GOAL OF THE EXERCISE
Please count the lines in the rows below that contain the string "image", with case counting, and give only the number.

(Rows for locating words and elements)
=-=-=-=-=

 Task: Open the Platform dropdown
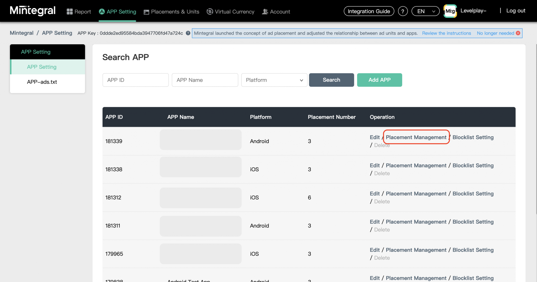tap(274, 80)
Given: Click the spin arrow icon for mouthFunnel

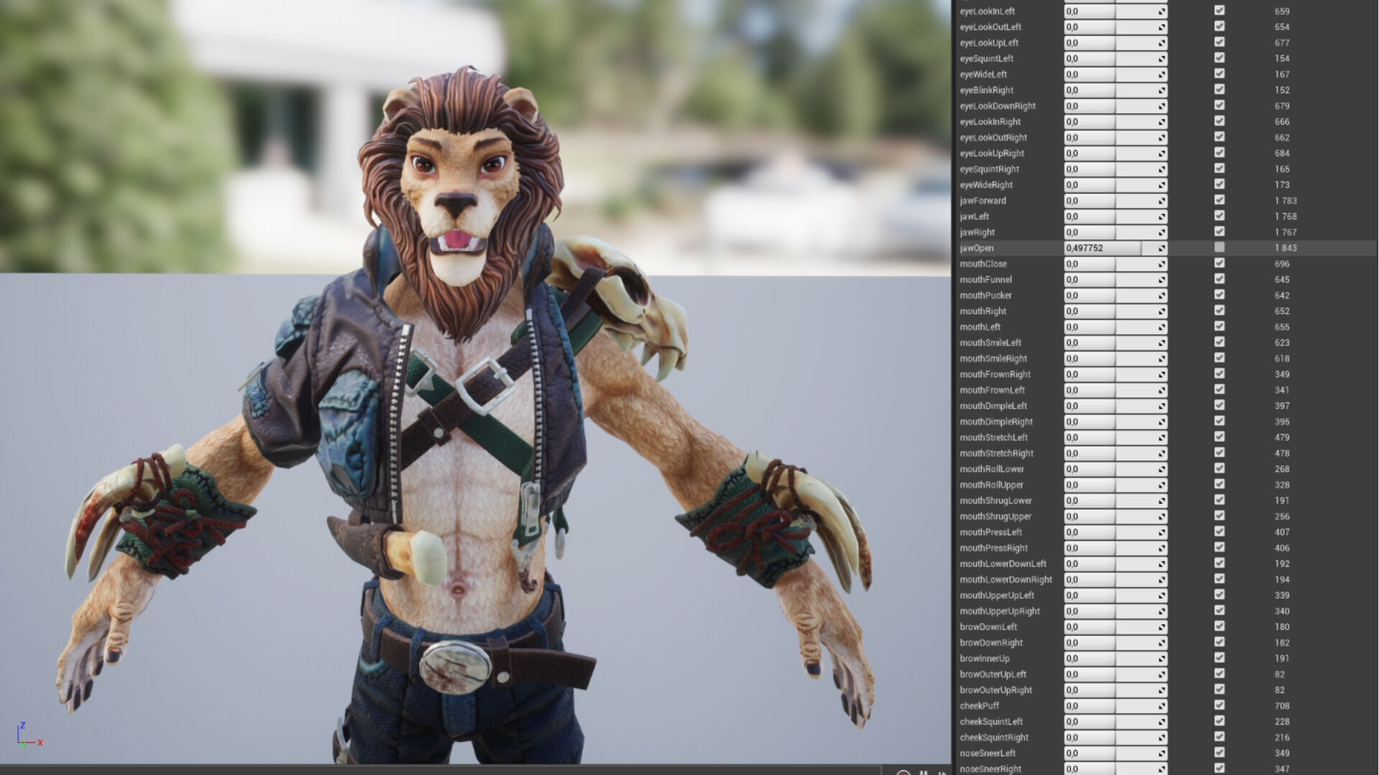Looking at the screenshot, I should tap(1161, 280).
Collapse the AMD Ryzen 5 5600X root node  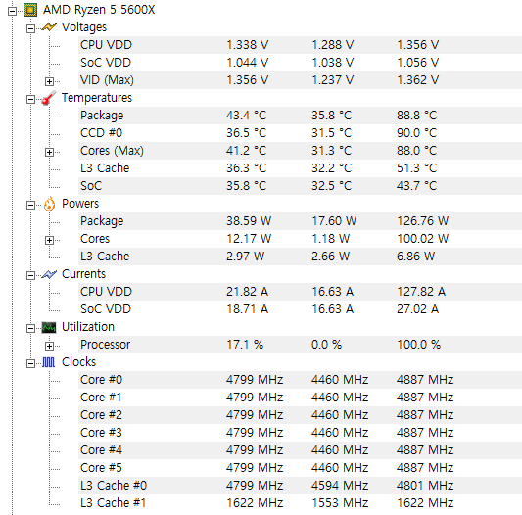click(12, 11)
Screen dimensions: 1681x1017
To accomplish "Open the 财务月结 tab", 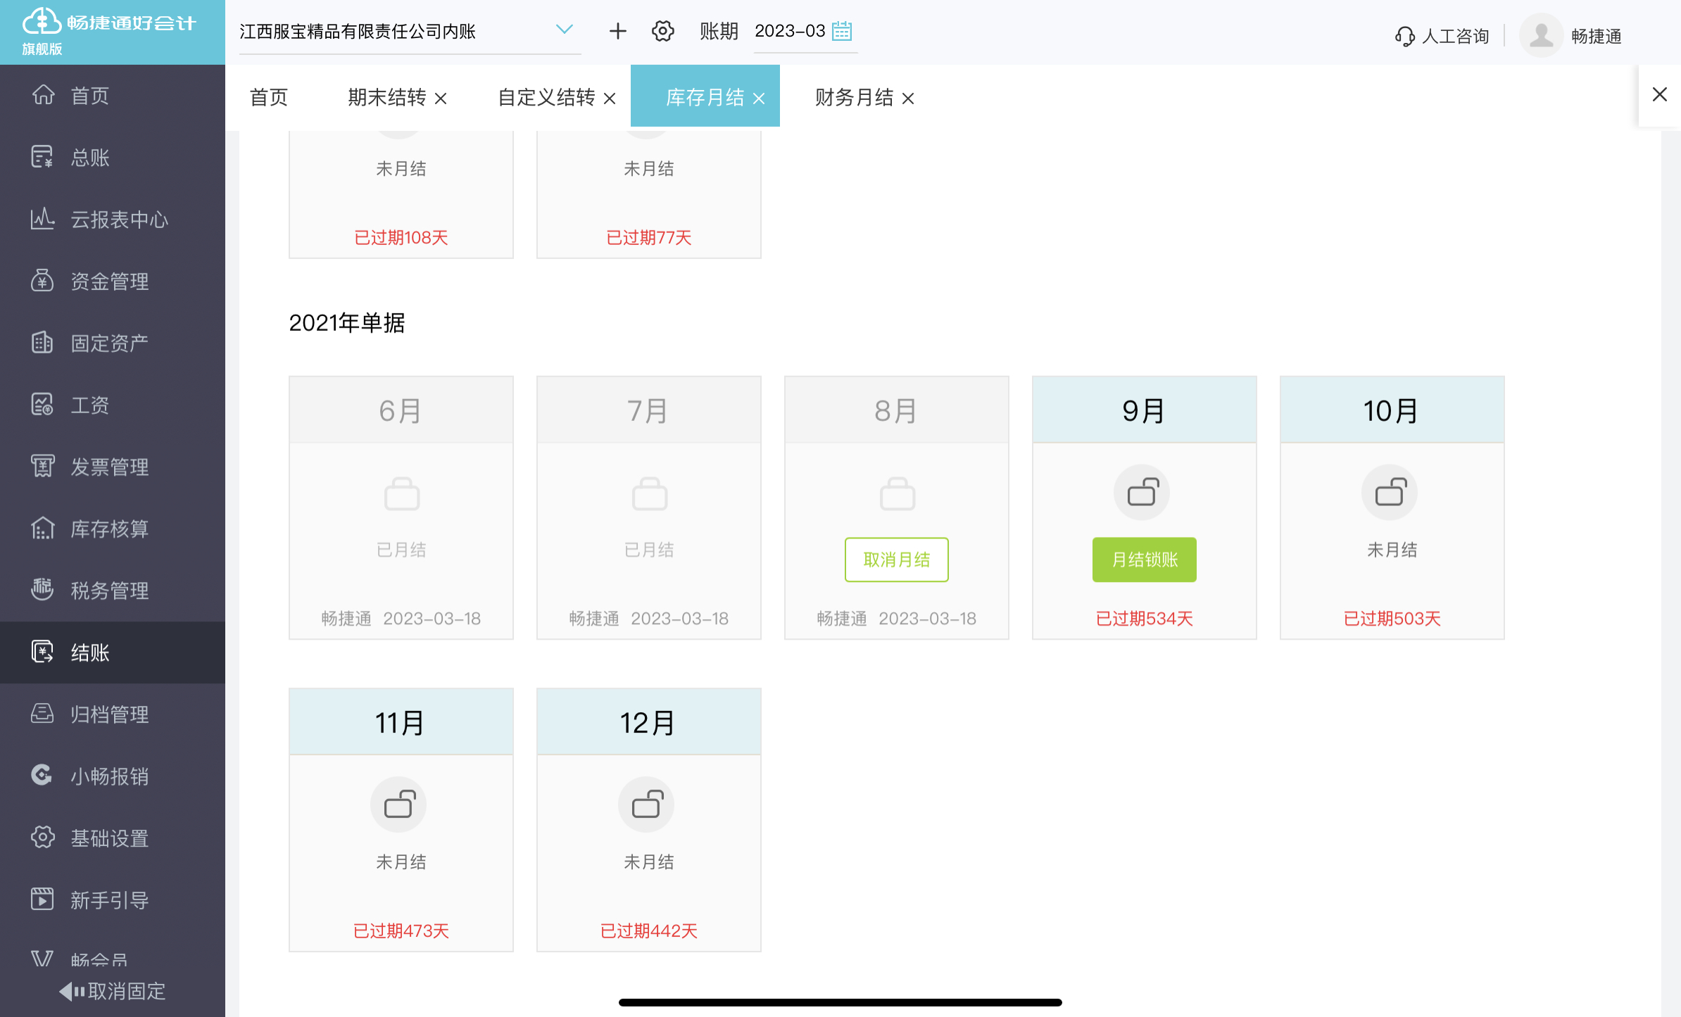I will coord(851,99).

=-=-=-=-=

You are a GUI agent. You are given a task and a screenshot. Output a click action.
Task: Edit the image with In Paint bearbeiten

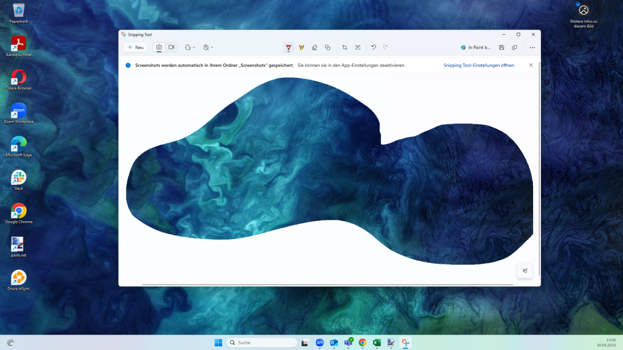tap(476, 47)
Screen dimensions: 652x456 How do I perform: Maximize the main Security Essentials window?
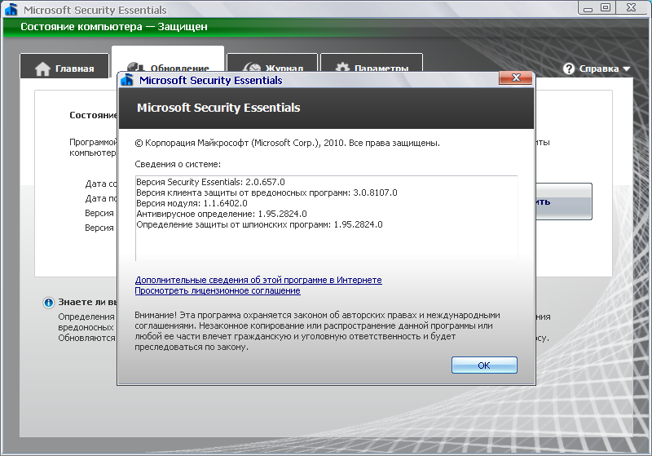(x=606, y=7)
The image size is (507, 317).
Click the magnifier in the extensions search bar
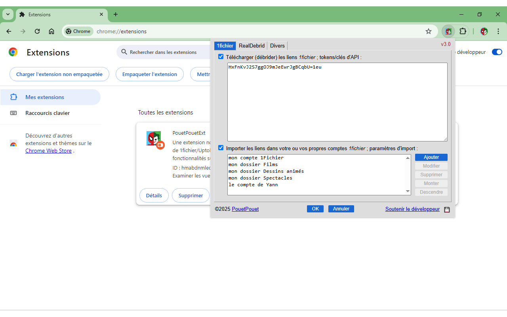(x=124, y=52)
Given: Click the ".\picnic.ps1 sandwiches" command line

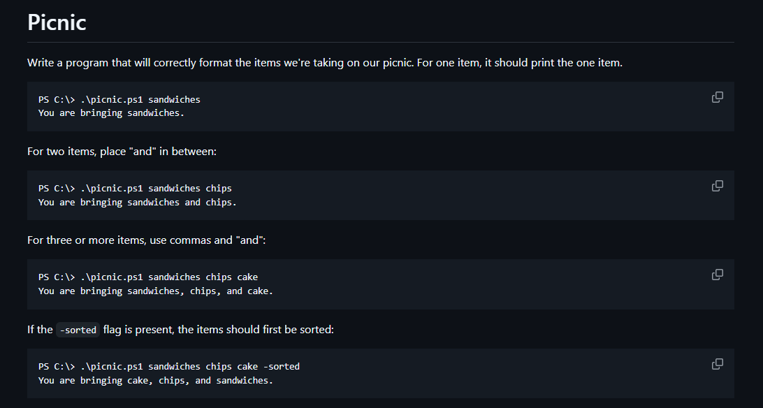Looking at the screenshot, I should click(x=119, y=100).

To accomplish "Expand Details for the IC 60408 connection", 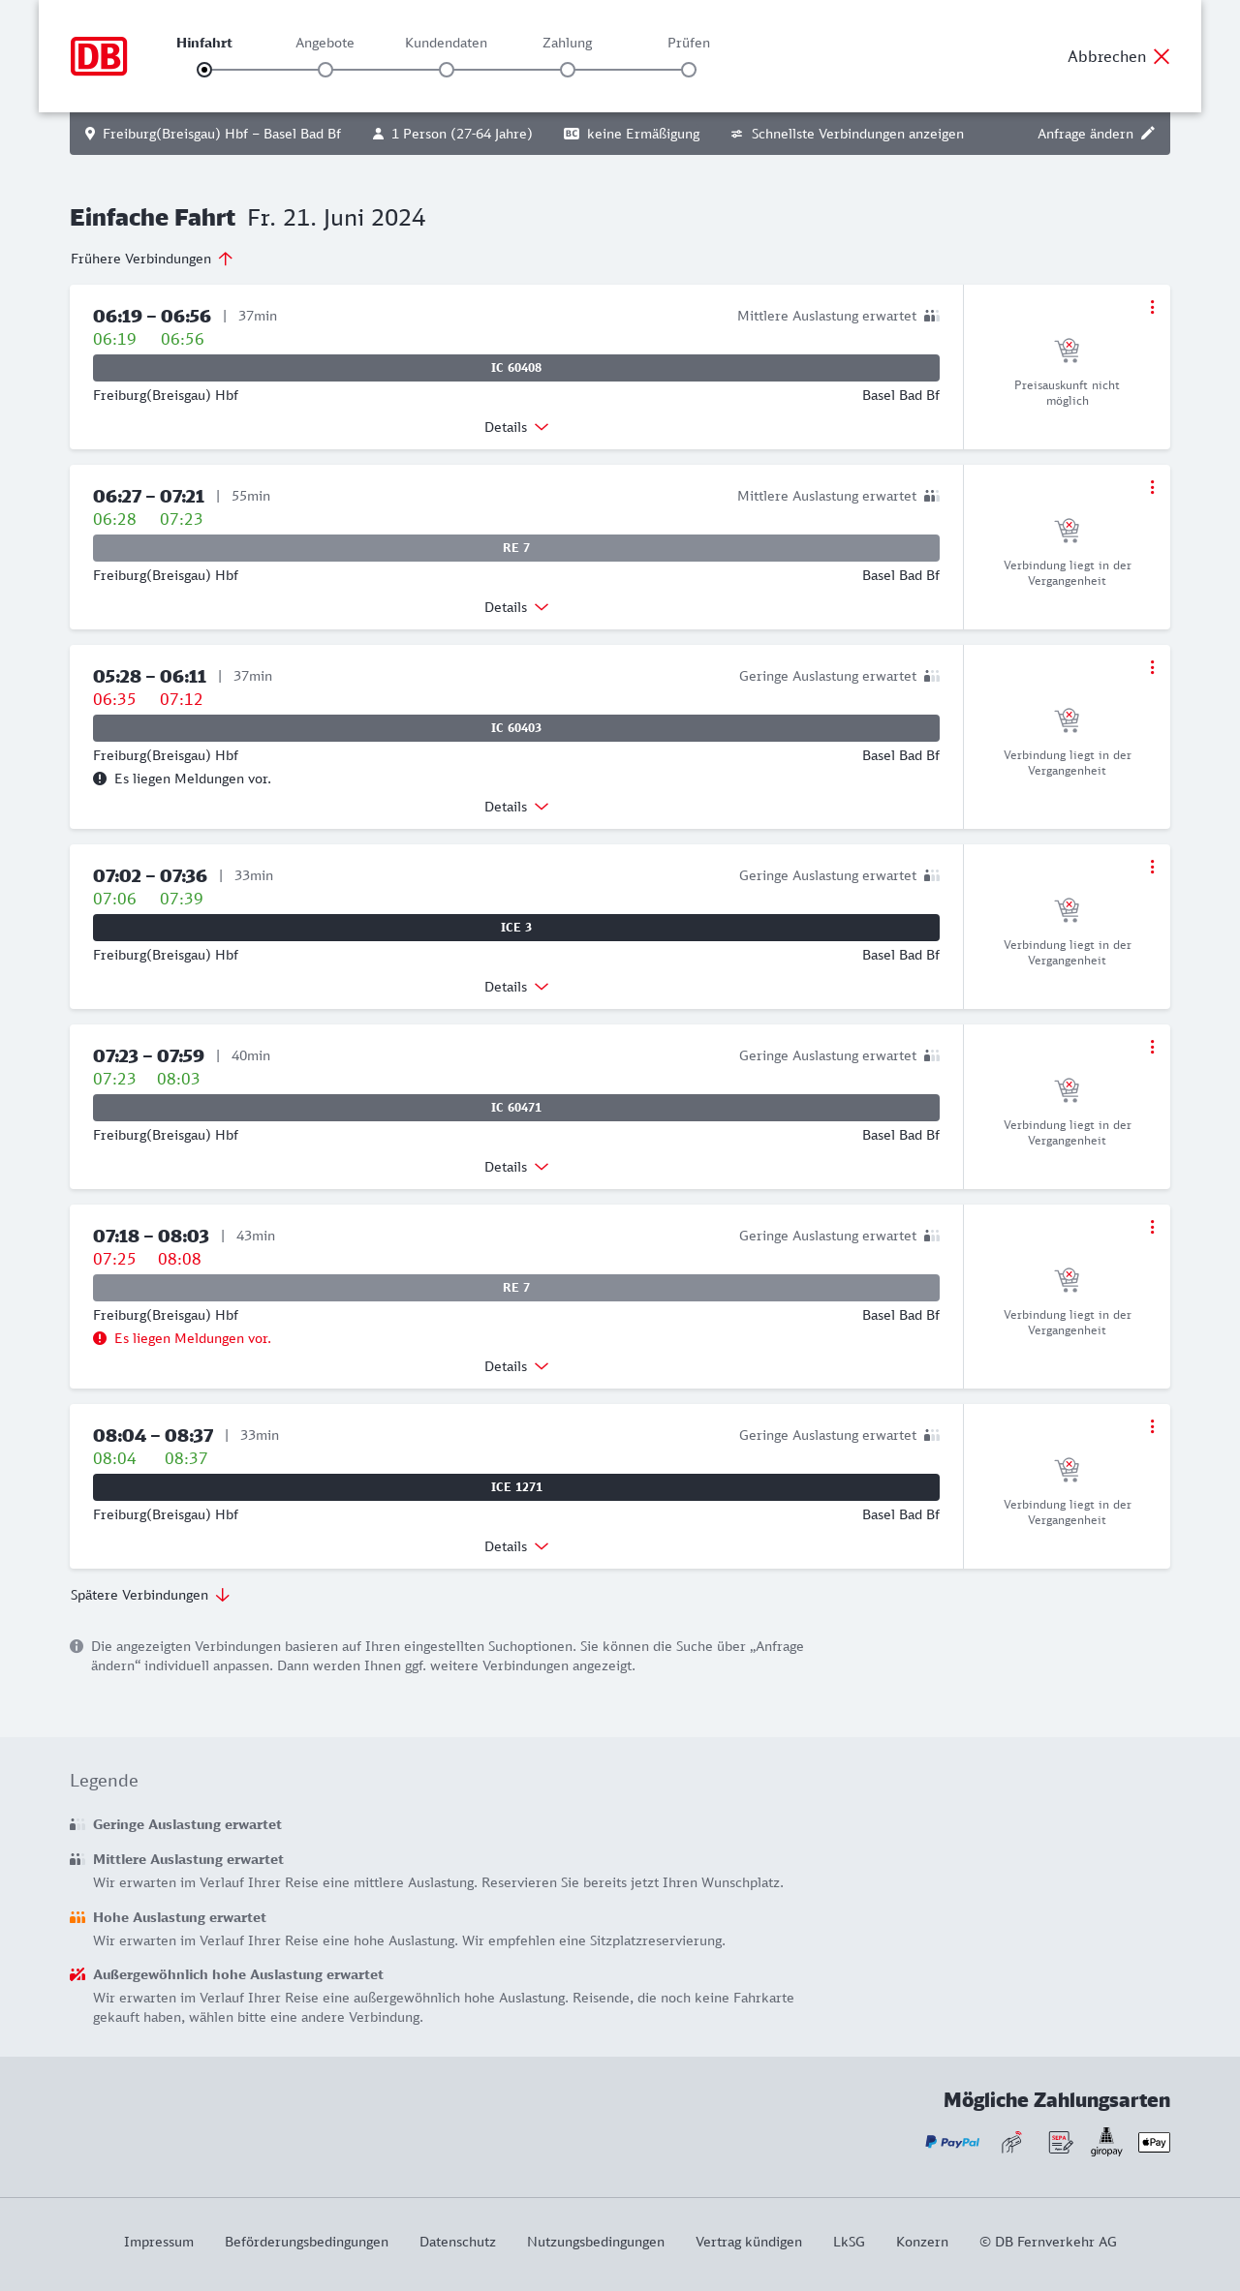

=-=-=-=-=

CORRECT ANSWER
2